Description of the task - Filter the records below, keeping every line that contains the string "screenshot". Case counts, so copy only lines where the capitalization matches.
>> start Given data
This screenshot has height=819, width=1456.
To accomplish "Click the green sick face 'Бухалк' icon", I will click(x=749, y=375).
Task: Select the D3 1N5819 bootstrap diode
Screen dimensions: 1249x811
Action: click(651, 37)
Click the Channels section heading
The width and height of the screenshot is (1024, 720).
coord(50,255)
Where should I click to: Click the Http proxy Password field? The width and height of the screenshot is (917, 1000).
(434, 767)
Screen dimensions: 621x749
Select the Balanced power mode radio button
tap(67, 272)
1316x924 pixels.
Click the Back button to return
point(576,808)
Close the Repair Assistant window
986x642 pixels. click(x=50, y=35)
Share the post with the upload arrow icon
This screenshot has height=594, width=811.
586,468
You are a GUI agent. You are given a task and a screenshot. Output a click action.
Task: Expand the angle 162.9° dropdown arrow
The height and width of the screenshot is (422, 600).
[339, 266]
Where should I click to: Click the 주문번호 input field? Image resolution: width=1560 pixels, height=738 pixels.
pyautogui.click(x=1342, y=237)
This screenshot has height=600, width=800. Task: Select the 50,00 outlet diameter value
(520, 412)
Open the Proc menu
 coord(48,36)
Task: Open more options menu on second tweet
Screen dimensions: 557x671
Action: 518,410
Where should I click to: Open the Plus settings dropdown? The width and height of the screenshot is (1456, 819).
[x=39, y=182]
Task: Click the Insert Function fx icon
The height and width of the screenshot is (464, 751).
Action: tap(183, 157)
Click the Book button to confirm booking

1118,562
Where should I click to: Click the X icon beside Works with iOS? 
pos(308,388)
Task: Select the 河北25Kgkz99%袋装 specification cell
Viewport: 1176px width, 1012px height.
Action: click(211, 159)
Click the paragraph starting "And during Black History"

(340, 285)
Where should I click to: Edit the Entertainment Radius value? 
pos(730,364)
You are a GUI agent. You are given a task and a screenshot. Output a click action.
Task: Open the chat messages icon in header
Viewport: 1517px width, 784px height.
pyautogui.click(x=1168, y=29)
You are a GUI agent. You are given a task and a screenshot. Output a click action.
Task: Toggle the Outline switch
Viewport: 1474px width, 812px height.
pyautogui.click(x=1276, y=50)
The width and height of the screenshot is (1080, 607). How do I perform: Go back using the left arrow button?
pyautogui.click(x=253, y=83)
>> end Given data
Result for this task -
This screenshot has height=819, width=1456.
The width and height of the screenshot is (1024, 720).
Where should I click to: Click the Http proxy Password field? The width and height of the screenshot is (917, 1000).
This screenshot has height=594, width=811.
You are a GUI agent. You are given a task and a screenshot. Output a click action.
The height and width of the screenshot is (422, 600).
This screenshot has height=600, width=800. Task: Select the 50,00 outlet diameter value
Where should I click to: Open the Plus settings dropdown? The width and height of the screenshot is (1456, 819).
The height and width of the screenshot is (464, 751).
You are a GUI agent. You are given a task and a screenshot. Output a click action.
You are a GUI agent. You are given a task and a screenshot. Output a click action.
The width and height of the screenshot is (1080, 607). How do I perform: Go back using the left arrow button?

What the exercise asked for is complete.